------ Text block
Tue Jan 8, 2013, 12:58 AM

5. I would think one of the biggest problems

is mis-diagnosis. This is rampant. For instance in dealing with ADD and ADHD, determining the facts as well as understanding the source of a child's disposition is almost impossible without either long term counseling or experimentation with drugs. Drug experimentation is the easy way for a clinician to get fast, short term results as well as make a profit by pushing through as many patients as possible. What is diagnosed as ADHD can be so many other things that it's just crazy to put kids on these drugs without exhaustive research.
------------
------ Dataset entries
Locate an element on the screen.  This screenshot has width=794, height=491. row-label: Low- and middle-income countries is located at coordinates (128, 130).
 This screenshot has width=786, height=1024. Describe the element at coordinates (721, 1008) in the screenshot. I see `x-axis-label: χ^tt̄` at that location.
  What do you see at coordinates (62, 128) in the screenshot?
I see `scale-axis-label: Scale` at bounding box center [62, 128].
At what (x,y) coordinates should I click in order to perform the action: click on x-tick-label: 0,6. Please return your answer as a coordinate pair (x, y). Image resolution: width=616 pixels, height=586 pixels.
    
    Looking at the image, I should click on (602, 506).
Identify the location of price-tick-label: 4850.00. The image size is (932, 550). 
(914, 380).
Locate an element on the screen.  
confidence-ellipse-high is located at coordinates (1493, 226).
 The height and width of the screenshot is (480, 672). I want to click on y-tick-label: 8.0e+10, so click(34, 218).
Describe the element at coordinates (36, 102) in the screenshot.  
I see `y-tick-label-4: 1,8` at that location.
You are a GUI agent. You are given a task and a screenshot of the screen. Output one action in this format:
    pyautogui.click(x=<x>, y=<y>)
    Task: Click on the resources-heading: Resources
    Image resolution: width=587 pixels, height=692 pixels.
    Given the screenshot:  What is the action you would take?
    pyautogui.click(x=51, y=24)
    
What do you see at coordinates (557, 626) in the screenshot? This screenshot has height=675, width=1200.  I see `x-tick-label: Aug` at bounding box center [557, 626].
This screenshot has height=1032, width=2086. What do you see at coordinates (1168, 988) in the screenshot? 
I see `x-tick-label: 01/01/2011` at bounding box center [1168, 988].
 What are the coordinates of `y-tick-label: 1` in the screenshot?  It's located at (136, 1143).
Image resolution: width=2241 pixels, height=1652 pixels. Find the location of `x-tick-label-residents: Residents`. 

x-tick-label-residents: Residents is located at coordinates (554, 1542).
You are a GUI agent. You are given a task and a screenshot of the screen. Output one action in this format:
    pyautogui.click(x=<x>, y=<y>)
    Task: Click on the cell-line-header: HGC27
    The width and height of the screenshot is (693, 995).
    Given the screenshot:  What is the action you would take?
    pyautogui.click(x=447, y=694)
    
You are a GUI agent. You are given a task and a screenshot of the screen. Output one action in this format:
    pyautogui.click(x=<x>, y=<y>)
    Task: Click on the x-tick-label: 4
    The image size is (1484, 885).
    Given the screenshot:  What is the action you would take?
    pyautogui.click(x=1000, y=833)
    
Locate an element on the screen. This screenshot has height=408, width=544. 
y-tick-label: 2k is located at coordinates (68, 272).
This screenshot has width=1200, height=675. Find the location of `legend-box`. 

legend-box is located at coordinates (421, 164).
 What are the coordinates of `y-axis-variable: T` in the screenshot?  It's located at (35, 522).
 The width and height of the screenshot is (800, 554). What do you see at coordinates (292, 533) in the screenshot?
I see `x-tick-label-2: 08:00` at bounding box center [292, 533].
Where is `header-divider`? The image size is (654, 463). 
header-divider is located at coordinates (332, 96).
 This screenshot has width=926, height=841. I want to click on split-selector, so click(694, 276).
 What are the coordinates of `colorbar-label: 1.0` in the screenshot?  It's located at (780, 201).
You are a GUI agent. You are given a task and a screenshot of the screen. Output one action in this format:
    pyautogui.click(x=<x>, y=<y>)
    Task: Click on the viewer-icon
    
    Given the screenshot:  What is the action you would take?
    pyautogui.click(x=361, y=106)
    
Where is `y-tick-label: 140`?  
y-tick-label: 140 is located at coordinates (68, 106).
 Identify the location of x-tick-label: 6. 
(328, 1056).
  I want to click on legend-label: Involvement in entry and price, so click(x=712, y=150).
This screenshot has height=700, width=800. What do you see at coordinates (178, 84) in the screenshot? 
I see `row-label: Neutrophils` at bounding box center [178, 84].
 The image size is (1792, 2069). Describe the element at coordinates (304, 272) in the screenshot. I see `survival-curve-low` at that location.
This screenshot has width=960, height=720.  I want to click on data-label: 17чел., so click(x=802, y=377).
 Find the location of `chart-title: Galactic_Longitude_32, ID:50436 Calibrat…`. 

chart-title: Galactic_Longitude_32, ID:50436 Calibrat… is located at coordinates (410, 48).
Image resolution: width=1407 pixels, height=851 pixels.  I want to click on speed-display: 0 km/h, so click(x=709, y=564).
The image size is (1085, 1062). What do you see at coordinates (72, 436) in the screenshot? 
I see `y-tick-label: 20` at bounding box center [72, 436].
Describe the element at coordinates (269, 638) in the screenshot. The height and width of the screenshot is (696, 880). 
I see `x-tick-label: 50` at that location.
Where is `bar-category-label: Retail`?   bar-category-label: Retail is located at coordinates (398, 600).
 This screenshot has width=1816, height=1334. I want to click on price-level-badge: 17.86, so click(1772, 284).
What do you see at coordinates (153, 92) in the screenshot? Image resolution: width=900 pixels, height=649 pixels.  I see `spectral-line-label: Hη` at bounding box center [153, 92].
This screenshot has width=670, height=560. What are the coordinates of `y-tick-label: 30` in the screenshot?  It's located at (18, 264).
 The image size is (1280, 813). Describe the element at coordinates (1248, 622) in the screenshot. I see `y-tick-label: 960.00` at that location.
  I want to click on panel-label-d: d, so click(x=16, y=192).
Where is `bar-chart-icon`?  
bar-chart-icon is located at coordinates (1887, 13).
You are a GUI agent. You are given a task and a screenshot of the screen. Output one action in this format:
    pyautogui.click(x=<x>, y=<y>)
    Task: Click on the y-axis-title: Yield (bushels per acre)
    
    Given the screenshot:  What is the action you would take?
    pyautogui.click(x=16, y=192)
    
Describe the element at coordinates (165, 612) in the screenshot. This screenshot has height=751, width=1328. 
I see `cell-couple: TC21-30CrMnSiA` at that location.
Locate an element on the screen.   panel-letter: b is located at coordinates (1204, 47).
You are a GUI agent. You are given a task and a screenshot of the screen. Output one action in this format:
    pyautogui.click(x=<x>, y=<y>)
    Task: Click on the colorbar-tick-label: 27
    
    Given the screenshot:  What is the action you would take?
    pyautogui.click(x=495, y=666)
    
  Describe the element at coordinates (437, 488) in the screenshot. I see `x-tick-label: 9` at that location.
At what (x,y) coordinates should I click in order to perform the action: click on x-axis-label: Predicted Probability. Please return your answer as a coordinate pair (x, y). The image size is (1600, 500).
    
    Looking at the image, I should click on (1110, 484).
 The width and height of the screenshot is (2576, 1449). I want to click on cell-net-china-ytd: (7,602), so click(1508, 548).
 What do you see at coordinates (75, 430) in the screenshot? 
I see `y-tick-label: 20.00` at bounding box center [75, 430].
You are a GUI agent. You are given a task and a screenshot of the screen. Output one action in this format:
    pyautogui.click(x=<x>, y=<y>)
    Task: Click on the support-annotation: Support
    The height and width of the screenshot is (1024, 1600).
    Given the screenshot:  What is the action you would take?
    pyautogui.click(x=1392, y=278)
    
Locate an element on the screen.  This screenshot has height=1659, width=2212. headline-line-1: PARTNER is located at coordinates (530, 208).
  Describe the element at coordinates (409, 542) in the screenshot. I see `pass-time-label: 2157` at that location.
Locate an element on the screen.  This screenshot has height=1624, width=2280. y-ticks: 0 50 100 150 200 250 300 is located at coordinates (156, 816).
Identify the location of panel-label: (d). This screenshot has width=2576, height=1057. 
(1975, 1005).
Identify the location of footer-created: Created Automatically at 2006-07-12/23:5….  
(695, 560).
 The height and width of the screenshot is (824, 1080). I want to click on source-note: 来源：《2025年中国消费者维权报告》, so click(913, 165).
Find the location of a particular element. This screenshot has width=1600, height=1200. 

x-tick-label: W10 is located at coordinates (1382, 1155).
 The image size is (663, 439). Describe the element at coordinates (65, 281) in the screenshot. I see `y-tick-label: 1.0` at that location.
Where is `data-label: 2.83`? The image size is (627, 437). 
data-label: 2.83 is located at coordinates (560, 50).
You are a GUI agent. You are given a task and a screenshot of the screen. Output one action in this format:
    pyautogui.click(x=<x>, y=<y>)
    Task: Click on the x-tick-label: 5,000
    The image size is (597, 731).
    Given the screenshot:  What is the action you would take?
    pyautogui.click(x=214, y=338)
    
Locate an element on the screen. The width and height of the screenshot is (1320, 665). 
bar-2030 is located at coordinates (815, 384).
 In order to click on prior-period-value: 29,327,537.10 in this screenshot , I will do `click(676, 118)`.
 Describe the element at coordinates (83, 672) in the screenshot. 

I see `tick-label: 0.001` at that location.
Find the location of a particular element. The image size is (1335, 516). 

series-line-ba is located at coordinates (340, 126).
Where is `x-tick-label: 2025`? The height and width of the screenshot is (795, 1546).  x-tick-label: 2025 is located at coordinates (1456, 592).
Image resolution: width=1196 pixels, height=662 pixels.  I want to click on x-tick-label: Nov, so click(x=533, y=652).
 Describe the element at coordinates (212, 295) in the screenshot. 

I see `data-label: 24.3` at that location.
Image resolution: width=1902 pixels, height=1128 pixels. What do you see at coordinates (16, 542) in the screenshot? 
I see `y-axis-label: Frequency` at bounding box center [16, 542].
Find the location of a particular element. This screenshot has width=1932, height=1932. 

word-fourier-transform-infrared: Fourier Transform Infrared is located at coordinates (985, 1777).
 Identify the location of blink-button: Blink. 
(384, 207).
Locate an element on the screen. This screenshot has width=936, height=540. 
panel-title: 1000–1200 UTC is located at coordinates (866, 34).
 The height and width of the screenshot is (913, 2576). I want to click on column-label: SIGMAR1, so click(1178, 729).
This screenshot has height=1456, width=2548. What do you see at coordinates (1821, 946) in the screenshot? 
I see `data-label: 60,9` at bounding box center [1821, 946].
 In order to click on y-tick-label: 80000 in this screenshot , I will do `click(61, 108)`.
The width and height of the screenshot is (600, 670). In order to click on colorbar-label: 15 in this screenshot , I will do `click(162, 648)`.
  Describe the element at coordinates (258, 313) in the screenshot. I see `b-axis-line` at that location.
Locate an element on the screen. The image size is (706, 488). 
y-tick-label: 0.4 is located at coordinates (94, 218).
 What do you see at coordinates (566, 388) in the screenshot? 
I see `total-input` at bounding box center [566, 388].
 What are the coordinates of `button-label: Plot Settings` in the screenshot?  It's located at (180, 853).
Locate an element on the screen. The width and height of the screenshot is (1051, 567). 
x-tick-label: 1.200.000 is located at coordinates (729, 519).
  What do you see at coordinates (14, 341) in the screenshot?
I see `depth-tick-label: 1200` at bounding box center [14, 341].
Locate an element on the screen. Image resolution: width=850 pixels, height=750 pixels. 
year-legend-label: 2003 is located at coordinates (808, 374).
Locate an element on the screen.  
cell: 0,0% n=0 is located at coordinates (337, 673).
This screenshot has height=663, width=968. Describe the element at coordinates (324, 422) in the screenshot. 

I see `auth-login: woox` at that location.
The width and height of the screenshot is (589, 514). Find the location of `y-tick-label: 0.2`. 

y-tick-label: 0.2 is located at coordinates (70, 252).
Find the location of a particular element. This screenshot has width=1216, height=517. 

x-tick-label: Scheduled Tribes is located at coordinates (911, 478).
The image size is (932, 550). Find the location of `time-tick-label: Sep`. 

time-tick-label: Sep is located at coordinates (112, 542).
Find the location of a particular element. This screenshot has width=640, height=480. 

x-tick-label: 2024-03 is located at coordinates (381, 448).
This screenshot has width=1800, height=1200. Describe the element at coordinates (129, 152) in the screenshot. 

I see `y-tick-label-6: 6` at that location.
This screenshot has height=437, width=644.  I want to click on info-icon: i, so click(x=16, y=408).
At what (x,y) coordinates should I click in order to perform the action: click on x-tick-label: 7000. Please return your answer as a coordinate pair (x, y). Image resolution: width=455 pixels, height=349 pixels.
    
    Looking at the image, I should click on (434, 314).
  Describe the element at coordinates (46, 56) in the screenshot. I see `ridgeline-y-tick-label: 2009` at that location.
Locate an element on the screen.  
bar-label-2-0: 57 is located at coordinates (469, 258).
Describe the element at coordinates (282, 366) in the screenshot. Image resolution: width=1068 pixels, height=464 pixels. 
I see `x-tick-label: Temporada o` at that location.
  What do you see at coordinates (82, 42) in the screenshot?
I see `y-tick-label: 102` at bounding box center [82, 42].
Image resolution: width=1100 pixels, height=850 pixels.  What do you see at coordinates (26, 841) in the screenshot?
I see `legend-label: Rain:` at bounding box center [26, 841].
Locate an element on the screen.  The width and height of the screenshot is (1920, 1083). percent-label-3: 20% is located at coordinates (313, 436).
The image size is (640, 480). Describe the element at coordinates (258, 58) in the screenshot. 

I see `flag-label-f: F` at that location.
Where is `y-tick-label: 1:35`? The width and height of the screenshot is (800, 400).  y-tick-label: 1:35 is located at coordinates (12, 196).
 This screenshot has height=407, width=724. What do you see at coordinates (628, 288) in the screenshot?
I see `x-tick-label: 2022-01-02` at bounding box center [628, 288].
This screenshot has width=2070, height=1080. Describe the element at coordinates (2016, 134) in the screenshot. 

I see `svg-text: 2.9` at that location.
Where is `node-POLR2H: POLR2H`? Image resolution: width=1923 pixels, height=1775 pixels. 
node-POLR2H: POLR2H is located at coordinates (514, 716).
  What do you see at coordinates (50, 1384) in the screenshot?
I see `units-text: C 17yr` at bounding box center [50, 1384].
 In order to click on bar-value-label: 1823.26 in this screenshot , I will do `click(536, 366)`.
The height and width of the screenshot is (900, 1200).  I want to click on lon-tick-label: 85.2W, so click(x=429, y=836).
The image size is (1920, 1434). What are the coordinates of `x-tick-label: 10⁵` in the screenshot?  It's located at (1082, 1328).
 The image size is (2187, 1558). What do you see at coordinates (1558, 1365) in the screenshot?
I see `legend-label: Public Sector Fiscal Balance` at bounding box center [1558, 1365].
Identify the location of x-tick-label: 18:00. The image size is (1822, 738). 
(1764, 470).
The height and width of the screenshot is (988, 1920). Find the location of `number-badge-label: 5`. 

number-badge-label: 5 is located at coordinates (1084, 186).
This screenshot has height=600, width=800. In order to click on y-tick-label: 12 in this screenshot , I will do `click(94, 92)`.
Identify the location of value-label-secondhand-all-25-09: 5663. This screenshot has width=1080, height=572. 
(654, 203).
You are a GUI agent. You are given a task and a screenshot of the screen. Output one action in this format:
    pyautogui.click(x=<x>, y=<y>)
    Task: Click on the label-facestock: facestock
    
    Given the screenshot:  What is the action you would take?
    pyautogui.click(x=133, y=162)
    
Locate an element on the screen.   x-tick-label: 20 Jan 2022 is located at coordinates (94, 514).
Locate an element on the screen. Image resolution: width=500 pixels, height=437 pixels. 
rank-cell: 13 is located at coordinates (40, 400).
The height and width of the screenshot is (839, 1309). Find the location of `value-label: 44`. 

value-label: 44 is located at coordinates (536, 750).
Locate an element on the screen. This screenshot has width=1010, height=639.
------------
Reproduce the text on mis-diagnosis word for word, from its first line to its last.

Tue Jan 8, 2013, 12:58 AM

5. I would think one of the biggest problems

is mis-diagnosis. This is rampant. For instance in dealing with ADD and ADHD, determining the facts as well as understanding the source of a child's disposition is almost impossible without either long term counseling or experimentation with drugs. Drug experimentation is the easy way for a clinician to get fast, short term results as well as make a profit by pushing through as many patients as possible. What is diagnosed as ADHD can be so many other things that it's just crazy to put kids on these drugs without exhaustive research.